For a while, it looked like Charlotte's Web (CWBHF 1.38%) may not succumb to the drastic fall that pot stocks have endured over the past year. After all, being in the legal hemp business has protected the company a bit more since hemp is legal federally, unlike marijuana. That's allowed Charlotte's Web to sell its products in more than 9,000 locations across the country, enjoying widespread distribution in more than 40 states.
Unfortunately, that hasn't been enough to keep the stock safe from the bears. In the past six months, the stock is down 71%, which is more than the Horizons Marijuana Life Sciences ETF's fall of 53% over the same period.
Why is Charlotte's Web crashing?
The sell-off started back in August, around the time that industry giant Canopy Growth released its ugly first-quarter results where it reported a loss of 1.28 billion Canadian dollars. Admittedly, that had nothing to do with Charlotte's Web, but cannabis stocks, even ones that are involved mainly in hemp, can often get dragged down together as investors' concerns rise for the industry as a whole.
Charlotte's Web also did itself no favors in its third-quarter results in November, when it also reported a loss. Although it was a bit more modest at $1.3 million, it was also the first time in the past four quarters that the company wasn't profitable. Its growth was also flat from the second quarter as sales stayed around $25 million.
Later that month, the Food and Drug Administration issued a statement warning customers that cannabidiol (CBD) is not necessarily as safe as everyone thinks it is. FDA Principal Deputy Commissioner Amy Abernethy stated:
We remain concerned that some people wrongly think that the myriad of CBD products on the market, many of which are illegal, have been evaluated by the FDA and determined to be safe, or that trying CBD can't hurt.
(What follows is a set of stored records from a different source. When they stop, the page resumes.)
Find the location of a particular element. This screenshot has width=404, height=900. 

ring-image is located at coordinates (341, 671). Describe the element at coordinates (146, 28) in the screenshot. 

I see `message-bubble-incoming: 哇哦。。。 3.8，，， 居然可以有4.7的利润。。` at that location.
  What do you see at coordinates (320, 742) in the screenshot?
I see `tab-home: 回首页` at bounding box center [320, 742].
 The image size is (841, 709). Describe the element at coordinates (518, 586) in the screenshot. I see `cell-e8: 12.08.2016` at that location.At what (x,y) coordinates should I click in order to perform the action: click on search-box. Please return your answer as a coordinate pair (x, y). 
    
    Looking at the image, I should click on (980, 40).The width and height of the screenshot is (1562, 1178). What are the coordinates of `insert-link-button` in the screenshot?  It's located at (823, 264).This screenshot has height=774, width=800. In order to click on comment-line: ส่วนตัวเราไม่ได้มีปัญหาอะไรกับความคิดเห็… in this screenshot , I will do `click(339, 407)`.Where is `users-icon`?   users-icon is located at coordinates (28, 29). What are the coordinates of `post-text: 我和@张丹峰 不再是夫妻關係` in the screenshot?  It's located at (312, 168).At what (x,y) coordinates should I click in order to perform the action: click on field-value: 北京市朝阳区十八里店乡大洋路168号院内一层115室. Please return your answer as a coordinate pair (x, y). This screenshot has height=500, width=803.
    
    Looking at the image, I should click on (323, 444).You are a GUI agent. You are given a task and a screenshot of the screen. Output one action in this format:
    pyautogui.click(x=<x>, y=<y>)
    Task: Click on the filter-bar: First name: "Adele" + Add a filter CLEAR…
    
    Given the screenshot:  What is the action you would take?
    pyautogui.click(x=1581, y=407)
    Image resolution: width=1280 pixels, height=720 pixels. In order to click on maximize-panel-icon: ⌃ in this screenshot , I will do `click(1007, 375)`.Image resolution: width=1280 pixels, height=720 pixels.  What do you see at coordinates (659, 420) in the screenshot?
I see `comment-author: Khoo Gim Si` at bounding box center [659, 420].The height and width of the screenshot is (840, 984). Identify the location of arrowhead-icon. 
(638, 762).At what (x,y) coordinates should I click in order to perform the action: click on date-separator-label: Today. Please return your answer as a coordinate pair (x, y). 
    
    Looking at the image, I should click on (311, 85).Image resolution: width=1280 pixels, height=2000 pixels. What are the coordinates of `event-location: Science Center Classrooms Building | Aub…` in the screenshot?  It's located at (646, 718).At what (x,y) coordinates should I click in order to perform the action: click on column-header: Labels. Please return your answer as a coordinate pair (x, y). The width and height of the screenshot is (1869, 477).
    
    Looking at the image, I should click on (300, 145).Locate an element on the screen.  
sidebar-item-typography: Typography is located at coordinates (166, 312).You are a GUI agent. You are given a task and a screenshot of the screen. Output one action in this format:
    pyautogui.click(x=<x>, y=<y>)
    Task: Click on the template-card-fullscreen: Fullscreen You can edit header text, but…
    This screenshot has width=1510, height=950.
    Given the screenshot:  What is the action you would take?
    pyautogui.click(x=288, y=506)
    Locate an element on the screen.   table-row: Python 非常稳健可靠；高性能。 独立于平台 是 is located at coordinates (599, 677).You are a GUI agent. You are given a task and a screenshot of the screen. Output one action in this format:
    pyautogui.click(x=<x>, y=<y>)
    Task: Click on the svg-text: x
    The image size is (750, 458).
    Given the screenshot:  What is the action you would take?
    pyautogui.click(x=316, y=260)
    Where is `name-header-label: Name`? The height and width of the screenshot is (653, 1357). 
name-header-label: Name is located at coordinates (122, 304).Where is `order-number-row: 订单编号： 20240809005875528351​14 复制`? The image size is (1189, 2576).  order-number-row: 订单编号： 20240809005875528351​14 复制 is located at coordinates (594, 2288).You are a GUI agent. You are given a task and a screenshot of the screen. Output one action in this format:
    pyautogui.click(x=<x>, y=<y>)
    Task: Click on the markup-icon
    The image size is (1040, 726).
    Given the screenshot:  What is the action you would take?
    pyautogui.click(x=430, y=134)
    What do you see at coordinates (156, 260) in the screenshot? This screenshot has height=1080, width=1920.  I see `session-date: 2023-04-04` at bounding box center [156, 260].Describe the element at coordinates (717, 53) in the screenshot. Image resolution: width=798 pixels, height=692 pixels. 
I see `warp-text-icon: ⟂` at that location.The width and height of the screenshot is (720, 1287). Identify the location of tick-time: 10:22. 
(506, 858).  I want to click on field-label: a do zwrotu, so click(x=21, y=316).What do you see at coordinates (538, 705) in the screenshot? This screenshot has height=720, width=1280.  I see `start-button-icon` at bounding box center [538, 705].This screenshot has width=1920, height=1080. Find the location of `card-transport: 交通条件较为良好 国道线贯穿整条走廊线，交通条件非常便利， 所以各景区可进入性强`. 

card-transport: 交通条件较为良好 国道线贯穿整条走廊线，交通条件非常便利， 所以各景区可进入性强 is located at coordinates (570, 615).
It was yet another gut punch to hemp companies, whose hemp-derived CBD products target consumers who are looking for the health benefits of CBD. Concerns that CBD may not be entirely safe put investors on high alert, and rightfully so as it could result in softer sales numbers for a company like Charlotte's Web.
Should investors be worried?
As bad as things have been for Charlotte's Web, there's a real danger that they could get worse. While selling hemp-based products makes the company a safer investment, it also exposes it to more competition. Canopy Growth is looking to get in on the U.S. hemp market, and other Canadian companies have expressed a desire to do so as well. With no way to enter the cannabis market in the U.S. besides hemp, it's become the next best option for marijuana companies. With all of that supply could come a very significant consequence: lower prices.
Julie Lerner, the CEO of PanXchange, an over-the-counter physical commodity exchange, believes there is simply too much supply in the markets today, stating, "Every way you slice it, the physical demand for the CBD market is much, much smaller," and she's surprised that prices haven't started falling. While she notes that demand will likely become a lot stronger over the long term, that won't happen until prices come down.
The end result is a scenario in which a hemp company like Charlotte's Web starts to see its margins shrink, which could affect its ability to remain profitable. Over the trailing 12 months, the company has averaged a gross margin of 74%. And with a profit margin of just 6.8%, even a small decrease in its revenue could put the company into the red on a more consistent basis.
Is Charlotte's Web a buy?
Charlotte's Web is trading right around its 52-week low, and while it may be tempting to buy the stock at that price, there are too many question marks today to justify buying it. Not only is growth a concern, but so are the company's future margins and its ability to stay in the black. Even though it's not as risky as a marijuana stock, that's not enough to make Charlotte's Web a good buy.